# Dataset excerpts start

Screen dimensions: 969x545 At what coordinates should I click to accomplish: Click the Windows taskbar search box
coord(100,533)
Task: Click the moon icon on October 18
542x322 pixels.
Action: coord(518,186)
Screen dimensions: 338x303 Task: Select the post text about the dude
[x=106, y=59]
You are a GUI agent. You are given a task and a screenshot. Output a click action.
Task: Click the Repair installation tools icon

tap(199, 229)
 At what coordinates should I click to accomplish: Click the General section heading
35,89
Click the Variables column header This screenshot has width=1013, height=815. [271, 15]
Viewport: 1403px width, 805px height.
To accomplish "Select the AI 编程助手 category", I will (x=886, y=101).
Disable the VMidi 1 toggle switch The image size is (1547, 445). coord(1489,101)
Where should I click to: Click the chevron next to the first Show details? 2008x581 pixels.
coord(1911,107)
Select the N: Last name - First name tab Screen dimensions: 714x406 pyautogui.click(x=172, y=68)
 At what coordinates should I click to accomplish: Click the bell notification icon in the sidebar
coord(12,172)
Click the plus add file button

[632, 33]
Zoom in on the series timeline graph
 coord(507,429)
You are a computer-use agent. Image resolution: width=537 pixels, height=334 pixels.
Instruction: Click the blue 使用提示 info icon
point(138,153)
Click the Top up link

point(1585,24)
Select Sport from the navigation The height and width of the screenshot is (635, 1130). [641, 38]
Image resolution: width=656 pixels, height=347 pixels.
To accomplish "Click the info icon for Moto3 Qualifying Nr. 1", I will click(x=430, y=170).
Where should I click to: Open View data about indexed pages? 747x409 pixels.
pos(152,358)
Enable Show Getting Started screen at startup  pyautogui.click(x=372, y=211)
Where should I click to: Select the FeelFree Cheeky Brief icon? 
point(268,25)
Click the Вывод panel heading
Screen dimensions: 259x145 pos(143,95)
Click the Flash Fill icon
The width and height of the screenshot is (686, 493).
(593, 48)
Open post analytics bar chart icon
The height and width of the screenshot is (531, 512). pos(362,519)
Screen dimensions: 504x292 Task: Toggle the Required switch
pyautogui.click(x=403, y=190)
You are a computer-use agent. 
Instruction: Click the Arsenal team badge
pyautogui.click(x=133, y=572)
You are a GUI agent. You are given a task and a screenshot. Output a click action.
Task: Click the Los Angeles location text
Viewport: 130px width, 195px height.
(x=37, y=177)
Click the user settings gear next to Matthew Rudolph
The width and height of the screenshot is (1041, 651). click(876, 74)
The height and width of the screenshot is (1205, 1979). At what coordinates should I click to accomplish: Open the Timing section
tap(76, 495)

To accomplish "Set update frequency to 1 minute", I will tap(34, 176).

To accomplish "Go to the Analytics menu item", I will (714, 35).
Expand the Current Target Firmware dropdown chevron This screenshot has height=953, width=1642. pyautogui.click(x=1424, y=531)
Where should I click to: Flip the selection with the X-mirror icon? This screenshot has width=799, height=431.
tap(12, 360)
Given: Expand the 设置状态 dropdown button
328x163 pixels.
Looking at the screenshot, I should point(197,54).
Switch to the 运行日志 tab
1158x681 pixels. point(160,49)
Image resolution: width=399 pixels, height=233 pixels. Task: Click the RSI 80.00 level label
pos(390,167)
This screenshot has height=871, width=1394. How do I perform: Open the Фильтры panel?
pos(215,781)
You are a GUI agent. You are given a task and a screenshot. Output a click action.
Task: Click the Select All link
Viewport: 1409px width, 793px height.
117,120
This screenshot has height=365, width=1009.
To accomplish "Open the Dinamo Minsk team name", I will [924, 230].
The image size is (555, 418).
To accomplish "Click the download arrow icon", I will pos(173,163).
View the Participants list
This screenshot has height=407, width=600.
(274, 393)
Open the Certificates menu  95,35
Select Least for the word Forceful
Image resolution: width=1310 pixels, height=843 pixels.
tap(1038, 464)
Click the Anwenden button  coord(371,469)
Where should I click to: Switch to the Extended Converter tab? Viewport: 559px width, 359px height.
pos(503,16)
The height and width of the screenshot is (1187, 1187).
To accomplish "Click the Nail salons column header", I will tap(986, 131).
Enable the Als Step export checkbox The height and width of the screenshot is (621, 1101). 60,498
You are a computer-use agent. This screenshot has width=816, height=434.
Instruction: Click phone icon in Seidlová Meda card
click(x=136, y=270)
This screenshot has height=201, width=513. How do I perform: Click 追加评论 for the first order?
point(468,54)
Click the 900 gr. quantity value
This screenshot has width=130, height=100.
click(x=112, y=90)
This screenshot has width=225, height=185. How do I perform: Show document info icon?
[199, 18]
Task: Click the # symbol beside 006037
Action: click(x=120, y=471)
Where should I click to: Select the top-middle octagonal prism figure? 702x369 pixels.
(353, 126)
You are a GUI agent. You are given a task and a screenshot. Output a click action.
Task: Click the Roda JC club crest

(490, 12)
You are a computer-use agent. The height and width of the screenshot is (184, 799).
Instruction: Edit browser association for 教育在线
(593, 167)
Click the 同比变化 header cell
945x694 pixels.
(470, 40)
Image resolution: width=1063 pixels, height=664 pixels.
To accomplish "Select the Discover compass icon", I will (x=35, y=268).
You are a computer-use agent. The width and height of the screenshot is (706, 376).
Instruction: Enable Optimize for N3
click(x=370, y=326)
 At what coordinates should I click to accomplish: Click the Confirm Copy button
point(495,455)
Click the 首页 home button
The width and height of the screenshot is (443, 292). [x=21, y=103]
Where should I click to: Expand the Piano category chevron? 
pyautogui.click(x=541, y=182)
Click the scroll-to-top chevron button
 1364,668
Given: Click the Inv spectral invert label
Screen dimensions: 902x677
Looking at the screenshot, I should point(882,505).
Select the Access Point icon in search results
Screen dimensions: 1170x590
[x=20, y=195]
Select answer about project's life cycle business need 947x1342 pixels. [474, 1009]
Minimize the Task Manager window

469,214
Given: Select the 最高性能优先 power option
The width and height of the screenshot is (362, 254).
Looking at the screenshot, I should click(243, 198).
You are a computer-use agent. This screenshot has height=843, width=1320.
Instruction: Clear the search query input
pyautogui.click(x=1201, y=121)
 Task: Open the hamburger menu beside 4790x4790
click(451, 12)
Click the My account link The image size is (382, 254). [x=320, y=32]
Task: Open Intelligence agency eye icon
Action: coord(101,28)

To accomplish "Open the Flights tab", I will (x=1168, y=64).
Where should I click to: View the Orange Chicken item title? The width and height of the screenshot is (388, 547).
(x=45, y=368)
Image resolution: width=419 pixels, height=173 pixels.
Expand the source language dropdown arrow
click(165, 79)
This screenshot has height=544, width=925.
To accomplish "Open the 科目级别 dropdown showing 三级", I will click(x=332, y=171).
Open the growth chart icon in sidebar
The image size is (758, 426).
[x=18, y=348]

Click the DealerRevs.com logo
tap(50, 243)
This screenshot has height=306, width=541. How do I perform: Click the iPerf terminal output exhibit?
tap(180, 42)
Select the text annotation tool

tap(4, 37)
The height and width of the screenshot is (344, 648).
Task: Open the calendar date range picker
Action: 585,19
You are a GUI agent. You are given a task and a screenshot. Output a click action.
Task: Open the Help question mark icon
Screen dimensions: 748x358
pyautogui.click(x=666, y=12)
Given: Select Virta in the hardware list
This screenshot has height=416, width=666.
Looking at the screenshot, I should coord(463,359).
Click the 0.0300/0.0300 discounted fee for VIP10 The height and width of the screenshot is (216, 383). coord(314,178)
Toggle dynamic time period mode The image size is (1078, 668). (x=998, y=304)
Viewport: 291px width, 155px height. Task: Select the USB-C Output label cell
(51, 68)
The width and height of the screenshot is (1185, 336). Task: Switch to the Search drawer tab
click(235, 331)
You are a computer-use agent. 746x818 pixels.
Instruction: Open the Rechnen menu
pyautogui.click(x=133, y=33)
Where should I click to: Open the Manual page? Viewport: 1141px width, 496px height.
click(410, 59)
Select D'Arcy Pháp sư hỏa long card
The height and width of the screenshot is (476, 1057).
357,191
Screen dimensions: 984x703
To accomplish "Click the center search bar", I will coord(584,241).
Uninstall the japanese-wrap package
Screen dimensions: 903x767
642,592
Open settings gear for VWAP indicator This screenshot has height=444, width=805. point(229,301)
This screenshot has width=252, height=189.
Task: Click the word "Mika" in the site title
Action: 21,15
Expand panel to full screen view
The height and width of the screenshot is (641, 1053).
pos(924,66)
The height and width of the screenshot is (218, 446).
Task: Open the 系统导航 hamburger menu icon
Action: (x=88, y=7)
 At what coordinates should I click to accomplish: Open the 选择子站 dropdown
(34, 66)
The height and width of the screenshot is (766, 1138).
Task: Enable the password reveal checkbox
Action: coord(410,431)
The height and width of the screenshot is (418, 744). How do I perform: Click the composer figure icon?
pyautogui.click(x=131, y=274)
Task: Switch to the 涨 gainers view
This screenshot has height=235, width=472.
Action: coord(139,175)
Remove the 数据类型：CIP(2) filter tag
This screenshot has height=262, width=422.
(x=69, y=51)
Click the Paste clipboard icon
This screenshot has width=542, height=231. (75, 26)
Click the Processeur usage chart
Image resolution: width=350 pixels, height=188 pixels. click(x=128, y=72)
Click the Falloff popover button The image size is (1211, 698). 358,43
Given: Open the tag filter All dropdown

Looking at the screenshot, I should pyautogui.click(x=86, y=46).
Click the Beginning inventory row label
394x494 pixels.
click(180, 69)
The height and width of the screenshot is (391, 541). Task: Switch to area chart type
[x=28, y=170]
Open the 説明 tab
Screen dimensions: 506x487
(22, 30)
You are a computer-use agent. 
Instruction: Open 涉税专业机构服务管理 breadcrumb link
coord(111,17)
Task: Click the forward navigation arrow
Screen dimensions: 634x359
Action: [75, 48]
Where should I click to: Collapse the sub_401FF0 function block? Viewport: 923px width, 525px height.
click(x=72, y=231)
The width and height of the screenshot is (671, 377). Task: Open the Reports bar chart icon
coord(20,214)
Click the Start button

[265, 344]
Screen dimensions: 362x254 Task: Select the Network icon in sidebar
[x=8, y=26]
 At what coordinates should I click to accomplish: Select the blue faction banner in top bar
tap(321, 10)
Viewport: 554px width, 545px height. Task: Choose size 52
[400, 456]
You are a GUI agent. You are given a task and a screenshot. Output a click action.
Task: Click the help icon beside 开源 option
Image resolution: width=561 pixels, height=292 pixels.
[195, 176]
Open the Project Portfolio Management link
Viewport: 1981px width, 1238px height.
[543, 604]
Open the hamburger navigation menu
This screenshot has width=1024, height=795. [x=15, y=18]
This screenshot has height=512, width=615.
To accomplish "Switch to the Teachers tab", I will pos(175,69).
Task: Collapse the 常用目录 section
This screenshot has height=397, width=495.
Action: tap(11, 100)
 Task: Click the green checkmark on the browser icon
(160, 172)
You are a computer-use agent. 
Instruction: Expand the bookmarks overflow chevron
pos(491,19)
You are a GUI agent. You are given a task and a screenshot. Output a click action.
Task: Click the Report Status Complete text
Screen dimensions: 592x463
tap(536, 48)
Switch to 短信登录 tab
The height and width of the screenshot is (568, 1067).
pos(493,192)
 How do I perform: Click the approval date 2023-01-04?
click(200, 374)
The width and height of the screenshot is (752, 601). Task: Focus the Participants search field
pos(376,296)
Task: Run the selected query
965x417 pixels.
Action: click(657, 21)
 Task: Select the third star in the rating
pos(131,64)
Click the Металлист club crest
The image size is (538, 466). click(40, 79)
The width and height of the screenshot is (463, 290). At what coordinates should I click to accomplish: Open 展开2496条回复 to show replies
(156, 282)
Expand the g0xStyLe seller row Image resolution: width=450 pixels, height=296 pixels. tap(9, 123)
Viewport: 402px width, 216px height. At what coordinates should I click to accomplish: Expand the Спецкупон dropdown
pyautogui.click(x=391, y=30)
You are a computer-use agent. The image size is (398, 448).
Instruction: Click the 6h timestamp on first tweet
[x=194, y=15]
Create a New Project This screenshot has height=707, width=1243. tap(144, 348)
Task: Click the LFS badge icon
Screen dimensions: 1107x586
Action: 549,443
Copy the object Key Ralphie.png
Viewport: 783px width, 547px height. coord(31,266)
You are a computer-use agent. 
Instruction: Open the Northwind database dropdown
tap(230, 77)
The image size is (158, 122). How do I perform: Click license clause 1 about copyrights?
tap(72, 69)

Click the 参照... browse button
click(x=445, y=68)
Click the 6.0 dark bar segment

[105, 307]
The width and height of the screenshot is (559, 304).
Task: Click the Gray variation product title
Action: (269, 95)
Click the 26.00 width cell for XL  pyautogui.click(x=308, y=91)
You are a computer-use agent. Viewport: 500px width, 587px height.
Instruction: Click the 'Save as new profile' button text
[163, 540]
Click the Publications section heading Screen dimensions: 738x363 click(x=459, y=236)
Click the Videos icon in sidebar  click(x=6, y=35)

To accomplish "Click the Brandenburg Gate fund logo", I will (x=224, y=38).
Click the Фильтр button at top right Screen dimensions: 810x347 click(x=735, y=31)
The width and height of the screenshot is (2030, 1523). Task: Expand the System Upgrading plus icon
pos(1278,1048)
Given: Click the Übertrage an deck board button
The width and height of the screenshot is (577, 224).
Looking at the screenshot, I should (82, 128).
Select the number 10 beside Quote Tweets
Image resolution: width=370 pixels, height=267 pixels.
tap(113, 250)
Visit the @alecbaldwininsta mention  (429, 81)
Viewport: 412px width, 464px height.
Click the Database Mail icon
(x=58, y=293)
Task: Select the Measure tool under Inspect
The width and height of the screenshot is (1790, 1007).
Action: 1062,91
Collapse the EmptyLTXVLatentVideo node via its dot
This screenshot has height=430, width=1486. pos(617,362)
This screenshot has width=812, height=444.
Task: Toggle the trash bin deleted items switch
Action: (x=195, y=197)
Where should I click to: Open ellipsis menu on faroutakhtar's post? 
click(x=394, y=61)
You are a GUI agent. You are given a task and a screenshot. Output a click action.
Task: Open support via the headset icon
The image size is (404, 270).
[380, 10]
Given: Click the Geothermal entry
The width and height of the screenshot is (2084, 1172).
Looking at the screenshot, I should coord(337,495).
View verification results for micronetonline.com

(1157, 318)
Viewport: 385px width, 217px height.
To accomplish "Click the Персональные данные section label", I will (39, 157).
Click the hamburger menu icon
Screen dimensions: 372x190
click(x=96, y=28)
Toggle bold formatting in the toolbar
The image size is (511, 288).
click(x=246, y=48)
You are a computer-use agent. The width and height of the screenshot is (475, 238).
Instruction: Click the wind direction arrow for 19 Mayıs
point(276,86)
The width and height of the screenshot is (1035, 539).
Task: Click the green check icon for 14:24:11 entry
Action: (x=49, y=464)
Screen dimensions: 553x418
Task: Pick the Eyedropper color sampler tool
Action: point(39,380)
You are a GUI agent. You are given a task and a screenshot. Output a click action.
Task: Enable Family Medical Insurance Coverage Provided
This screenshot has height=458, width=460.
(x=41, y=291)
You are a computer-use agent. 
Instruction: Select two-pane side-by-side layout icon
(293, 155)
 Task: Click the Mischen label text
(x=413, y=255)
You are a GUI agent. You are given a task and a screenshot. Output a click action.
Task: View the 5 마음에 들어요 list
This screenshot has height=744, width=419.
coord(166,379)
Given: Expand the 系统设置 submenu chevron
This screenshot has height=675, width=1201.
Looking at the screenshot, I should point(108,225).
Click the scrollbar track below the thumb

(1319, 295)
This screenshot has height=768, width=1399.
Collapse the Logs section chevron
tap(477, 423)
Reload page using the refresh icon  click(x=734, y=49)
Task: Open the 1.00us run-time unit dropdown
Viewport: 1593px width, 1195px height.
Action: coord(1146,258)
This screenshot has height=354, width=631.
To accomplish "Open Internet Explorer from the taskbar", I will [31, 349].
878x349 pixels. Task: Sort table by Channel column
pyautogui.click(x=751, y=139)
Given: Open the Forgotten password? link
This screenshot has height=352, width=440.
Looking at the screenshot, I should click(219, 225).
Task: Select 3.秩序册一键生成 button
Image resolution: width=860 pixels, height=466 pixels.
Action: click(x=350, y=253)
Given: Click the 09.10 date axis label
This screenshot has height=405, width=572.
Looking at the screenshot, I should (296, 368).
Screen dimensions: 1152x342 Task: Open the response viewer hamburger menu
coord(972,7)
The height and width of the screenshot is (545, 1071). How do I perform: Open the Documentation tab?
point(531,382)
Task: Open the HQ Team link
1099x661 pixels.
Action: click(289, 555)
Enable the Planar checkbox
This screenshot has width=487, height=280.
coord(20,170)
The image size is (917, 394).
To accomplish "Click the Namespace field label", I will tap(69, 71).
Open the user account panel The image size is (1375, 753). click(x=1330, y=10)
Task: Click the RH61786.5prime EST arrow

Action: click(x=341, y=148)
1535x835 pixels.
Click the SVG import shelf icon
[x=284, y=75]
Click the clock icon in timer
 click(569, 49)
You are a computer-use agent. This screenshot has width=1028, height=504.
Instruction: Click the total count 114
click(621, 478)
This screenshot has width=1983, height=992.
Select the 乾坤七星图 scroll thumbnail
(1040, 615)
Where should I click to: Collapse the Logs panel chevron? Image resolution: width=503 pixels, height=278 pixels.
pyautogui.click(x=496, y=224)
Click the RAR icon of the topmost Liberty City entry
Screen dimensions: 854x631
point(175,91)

# Dataset excerpts end

* **Given instruction**: Retype the lines of the records verbatim, from the line containing "Expand panel to full screen view" through the line containing "Action: (x=88, y=7)", both included.

* **Expected answer**:
Expand panel to full screen view
The height and width of the screenshot is (641, 1053).
pos(924,66)
The height and width of the screenshot is (218, 446).
Task: Open the 系统导航 hamburger menu icon
Action: (x=88, y=7)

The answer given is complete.